Amyloid testing reaches a limited market

Never let it be said that the FDA does not have a sense of timing. Two days after Biogen pretty much gave up on its anti-amyloid drug Aduhelm, the US regulator has granted de novo clearance to the first in vitro diagnostic for amyloid plaques. The Lumipulse G β-Amyloid Ratio (1-42/1-40) test, made by Fujirebio, may now be used for patients aged 55 and older who have cognitive impairment and are being evaluated for Alzheimer’s disease. The Lumipulse test measures the ratio of two different β-amyloid fragments, 1-42 and 1-40, in cerebral spinal fluid. β-amyloid 1-42 is generally recognised as one of the major constituents of amyloid plaques.

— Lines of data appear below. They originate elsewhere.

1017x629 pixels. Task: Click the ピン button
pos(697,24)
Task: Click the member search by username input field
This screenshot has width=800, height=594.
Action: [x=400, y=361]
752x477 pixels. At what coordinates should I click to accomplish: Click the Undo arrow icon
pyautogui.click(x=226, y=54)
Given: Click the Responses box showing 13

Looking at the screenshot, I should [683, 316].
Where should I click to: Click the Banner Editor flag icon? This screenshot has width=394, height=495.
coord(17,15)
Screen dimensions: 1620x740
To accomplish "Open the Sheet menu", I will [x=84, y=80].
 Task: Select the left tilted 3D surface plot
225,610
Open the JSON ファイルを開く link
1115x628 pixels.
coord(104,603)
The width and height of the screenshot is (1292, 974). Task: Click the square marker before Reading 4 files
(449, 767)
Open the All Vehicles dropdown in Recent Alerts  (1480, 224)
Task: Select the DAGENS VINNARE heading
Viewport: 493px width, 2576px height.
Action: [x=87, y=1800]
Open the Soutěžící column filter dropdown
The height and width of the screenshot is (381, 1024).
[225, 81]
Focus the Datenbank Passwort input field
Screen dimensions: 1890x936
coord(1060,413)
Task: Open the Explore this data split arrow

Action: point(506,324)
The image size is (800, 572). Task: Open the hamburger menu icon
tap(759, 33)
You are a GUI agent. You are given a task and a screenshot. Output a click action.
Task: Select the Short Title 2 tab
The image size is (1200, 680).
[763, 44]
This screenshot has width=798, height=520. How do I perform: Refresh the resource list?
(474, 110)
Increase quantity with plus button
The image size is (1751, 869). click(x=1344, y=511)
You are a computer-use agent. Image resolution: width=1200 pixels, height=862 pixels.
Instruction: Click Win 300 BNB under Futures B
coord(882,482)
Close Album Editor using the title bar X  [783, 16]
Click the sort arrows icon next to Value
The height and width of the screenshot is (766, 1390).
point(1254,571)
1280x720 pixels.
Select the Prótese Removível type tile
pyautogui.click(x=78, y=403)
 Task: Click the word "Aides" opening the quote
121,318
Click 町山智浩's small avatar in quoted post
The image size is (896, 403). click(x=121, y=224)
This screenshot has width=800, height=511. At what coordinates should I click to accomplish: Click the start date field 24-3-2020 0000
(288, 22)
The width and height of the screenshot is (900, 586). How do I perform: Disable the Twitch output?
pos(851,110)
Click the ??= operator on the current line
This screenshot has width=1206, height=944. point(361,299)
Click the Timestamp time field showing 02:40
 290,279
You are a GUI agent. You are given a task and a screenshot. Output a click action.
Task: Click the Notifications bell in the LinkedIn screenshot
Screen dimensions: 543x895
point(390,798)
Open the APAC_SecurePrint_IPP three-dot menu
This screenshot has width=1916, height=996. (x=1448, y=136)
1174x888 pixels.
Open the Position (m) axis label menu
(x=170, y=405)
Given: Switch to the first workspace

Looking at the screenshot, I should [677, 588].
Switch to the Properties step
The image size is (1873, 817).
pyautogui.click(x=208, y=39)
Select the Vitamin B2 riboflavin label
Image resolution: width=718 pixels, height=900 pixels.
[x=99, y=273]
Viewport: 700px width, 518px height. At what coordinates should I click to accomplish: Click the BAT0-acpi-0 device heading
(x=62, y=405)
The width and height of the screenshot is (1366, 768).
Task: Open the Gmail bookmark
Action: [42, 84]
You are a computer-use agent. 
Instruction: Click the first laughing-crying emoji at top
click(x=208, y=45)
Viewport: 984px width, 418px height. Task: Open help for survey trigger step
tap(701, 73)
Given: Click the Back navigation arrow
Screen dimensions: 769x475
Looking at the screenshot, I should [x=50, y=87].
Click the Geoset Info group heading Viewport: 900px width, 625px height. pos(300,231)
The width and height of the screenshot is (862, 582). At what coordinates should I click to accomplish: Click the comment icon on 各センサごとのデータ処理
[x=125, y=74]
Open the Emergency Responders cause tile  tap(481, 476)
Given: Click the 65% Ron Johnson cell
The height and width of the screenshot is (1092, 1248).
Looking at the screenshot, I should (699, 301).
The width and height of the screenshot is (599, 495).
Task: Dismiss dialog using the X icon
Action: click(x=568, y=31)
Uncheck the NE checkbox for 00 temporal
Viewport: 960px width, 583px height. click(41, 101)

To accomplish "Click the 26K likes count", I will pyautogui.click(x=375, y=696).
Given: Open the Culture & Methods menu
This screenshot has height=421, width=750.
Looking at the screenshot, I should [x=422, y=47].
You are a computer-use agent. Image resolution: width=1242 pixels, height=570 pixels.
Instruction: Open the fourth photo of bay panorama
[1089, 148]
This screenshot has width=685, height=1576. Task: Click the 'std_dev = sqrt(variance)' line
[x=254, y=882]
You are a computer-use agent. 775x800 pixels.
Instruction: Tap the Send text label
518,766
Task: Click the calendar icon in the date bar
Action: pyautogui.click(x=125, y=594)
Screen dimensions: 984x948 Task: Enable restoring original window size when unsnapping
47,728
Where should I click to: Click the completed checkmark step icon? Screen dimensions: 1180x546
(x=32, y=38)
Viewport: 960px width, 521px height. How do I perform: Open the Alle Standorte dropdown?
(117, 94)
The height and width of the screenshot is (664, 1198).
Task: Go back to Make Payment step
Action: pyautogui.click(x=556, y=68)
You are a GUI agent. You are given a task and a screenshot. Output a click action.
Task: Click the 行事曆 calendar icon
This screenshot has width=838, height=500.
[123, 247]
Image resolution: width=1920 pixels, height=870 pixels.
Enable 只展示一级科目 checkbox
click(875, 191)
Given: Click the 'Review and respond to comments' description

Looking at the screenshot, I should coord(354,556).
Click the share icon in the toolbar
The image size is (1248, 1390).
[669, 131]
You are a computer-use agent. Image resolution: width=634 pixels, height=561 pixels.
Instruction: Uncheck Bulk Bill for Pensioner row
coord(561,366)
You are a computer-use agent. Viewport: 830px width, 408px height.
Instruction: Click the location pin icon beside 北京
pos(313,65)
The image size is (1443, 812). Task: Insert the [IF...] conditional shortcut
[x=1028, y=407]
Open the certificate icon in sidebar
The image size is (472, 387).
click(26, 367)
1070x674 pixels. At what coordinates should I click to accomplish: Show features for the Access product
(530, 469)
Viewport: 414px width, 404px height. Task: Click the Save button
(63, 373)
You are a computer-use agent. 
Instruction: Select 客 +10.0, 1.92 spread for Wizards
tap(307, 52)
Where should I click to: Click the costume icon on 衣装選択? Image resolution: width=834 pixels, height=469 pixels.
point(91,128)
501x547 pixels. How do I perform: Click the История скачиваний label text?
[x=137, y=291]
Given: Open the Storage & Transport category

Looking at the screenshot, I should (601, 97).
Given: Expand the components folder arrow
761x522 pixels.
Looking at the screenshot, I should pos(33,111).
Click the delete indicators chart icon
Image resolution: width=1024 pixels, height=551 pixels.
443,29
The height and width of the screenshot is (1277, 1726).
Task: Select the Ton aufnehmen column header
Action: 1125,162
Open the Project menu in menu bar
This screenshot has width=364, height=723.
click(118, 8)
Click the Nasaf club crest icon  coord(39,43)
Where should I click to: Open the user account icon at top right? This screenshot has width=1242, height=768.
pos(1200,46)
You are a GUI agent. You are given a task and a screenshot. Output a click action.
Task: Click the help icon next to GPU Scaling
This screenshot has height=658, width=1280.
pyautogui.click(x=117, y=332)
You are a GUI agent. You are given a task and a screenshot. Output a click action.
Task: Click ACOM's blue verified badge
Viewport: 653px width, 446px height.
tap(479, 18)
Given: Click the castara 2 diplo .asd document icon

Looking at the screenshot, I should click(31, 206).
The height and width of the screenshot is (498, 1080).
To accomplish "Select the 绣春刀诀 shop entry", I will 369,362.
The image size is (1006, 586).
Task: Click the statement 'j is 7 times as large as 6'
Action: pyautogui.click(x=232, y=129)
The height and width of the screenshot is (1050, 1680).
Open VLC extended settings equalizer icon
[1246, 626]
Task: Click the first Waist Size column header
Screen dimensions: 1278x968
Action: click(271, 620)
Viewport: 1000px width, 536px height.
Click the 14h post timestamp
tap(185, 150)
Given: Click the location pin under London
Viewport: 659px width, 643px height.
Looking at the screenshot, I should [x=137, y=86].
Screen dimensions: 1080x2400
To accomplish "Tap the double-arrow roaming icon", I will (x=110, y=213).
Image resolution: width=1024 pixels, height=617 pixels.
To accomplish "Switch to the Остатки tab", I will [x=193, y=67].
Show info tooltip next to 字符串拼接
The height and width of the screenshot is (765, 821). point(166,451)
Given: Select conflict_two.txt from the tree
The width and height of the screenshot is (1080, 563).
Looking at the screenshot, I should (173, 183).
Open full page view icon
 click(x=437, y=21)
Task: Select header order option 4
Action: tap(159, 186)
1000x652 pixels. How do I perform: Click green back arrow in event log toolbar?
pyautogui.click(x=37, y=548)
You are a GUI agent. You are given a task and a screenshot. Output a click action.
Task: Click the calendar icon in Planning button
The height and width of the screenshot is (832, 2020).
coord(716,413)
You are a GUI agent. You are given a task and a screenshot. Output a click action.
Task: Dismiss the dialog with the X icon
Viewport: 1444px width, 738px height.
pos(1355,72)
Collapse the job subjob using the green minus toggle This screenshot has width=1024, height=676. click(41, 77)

While the commercial failure of Aduhelm means that short-term uptake of Lumipulse might not be as good as it could have been, the test could still find a niche. Amyloid is used as a diagnostic criterion for Alzheimer’s, and this test might take the place of more expensive and hazardous PET scans. That said, a lumbar puncture is still fairly invasive. Perhaps Lumipulse’s best chance of ramping sales will come if another β-amyloid MAb gains approval; Lilly’s donanemab and Eisai/Biogen's lecanemab face regulatory decisions this year.